Da stand sie nun, sozusagen am Ziel, sie brauchte nur zuzugreifen … Und dann?
Sie dachte zurück, wie sie mit raffinierten Vorarbeiten zuerst Helli Born, dann ihren Vater kennengelernt hatte. Ihr Auftrag betraf übrigens bloß den Professor, und es war Zufall gewesen, daß sie die Tochter des Mannes hatte verwenden können, um die befohlene Beziehung herzustellen. Die Tänzerin war vor einem Jahr in Paris das Opfer einer kleinen Gruppe von Männern geworden, die sie für internationale Verbrecher halten mußte. Sie hatte nicht einen einzigen davon zu Gesicht bekommen, und im Anfang waren die Aufträge, die man ihr zukommen ließ, ganz leicht gewesen. Genaugenommen waren sie es immer gewesen, bis zuletzt, den jetzigen nicht ausgenommen. Einen bedeutenden Arzt kennenzulernen, war ja nicht schwer und ganz und gar ungefährlich.
Und was hatte ihr, vor zwei Wochen in Bukarest, ein Professor namens Born bedeutet? Er mochte in den engsten Beziehungen zu ihren Auftraggebern stehen oder tödlich mit ihnen verfeindet sein – was ging es sie an?

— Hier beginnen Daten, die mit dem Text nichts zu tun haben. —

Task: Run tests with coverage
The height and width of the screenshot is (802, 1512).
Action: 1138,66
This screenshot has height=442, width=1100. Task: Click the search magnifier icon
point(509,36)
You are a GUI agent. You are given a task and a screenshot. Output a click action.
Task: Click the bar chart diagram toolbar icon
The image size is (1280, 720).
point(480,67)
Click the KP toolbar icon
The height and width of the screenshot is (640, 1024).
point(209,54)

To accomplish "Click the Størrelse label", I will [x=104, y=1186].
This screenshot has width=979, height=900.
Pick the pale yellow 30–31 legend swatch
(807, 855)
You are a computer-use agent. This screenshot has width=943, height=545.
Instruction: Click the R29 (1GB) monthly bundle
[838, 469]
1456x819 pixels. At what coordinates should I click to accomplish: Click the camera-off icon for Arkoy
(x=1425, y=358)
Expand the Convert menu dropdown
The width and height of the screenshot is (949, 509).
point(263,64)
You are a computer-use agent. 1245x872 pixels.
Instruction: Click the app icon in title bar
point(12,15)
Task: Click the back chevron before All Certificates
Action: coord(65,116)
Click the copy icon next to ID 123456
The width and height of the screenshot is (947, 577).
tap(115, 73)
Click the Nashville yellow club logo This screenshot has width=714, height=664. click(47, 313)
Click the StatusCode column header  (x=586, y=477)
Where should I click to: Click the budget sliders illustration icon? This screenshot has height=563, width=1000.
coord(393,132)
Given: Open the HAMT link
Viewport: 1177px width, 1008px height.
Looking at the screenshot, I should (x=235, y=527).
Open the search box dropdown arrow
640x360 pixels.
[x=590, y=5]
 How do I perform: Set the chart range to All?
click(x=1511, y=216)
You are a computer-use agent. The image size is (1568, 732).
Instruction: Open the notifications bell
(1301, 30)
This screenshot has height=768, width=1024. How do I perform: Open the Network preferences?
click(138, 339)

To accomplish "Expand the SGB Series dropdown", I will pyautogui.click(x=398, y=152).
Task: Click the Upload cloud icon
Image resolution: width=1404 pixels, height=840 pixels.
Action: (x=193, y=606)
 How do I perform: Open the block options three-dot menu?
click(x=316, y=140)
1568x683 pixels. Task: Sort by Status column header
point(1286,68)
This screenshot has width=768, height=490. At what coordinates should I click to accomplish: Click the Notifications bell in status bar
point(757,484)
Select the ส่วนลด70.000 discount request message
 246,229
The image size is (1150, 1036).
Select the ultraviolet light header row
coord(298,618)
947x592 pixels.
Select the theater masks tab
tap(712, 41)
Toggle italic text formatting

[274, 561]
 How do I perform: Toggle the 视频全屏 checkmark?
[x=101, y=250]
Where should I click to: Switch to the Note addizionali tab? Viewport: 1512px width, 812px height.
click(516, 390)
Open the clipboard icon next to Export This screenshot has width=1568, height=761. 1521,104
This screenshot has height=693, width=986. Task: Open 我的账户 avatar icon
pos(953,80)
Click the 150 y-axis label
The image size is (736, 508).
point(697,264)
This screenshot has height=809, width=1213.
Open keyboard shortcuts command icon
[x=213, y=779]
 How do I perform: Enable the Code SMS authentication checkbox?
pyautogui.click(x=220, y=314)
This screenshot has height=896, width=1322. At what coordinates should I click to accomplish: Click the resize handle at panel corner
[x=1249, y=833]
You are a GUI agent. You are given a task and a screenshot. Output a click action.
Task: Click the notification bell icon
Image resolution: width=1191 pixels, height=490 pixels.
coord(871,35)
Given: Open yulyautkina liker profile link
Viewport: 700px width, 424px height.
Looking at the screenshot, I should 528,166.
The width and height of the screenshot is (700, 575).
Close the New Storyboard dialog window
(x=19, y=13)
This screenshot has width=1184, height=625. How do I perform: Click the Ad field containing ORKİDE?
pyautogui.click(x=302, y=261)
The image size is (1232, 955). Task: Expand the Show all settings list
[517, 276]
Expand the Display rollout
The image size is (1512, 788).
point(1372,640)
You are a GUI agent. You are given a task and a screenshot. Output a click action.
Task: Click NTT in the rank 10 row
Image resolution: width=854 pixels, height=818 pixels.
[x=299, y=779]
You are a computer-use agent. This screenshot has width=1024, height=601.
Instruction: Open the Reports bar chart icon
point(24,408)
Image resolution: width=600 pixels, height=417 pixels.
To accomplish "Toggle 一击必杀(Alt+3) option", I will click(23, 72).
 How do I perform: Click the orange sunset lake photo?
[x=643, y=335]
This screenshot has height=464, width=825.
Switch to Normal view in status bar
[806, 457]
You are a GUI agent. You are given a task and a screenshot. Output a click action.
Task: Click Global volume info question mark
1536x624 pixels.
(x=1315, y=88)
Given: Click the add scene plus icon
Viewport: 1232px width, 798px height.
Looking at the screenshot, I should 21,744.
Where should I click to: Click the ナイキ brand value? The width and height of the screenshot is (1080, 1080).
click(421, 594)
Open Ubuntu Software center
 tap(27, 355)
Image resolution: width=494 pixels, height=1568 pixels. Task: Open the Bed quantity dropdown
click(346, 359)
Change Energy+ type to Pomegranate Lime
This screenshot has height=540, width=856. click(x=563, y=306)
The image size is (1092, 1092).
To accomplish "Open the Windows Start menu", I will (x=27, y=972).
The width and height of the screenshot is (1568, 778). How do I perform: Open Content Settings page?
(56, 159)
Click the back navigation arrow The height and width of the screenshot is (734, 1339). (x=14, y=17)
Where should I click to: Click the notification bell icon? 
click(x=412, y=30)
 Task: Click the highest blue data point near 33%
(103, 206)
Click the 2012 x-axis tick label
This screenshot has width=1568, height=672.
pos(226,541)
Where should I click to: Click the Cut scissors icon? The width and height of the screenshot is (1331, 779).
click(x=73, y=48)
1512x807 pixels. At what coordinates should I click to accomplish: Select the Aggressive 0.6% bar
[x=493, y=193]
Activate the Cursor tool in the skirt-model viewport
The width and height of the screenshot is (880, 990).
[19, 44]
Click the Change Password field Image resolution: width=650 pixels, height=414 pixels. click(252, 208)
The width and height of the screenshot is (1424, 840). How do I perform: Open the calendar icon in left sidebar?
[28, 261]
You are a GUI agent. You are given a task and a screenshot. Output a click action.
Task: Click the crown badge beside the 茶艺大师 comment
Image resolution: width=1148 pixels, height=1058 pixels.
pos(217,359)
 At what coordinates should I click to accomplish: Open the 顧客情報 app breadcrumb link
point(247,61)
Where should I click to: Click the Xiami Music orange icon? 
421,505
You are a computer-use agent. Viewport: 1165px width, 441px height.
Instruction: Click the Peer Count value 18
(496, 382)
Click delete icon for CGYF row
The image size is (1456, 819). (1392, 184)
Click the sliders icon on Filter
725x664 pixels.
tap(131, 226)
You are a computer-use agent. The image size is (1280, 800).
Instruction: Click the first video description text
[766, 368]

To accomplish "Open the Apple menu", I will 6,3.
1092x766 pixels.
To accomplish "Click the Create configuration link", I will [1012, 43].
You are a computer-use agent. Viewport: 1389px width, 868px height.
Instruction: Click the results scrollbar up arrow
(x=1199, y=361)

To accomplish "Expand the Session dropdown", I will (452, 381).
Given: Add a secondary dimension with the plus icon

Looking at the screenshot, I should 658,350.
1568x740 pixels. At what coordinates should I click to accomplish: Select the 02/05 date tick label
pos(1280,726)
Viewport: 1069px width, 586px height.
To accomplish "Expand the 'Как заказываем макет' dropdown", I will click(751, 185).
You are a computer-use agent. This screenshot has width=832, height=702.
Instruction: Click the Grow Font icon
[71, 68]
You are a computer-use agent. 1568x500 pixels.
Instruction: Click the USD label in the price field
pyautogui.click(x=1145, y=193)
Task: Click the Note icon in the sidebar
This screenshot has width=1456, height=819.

Freilich war sie von anderer Seite vertraulich gewarnt worden: es gehe gar nicht um den Professor Born, sondern um den Doktor Mabuse, der sich in Borns Klinik befinden solle, obgleich er offiziell für gestorben gelte. Man hatte ihr von der früheren Wirksamkeit Mabuses erzählt, von seinen ausgedehnten Organisationen, seinen Beutezügen, die in die Millionen gegangen waren, von seiner Skrupellosigkeit, die Dutzende oder Hunderte seiner Helfer, wenn sie nicht aufs Wort pariert hatten, ins Zuchthaus gebracht, ja in den Tod gejagt hatte … Und nun war auf einmal der Auftrag »Born« gar nicht so harmlos, konnte sich rasch sehr leicht ins Gefährliche entwickeln. Denn ihre, Valerie Laras, Auftraggeber, wußten ziemlich viel über den jetzigen Zustand Mabuses, sie wußten sogar, daß er eine Art Testament schrieb, dessen einzelne Hinweise von noch unbekannten Gruppen oder Personen ausgeführt wurden … und dieses Testament sollte sie, wenigstens in Abschrift, zur Stelle schaffen. O nein, es war kein harmloser Auftrag mehr, er konnte, wenn man nicht sehr geschickt war, das Leben kosten …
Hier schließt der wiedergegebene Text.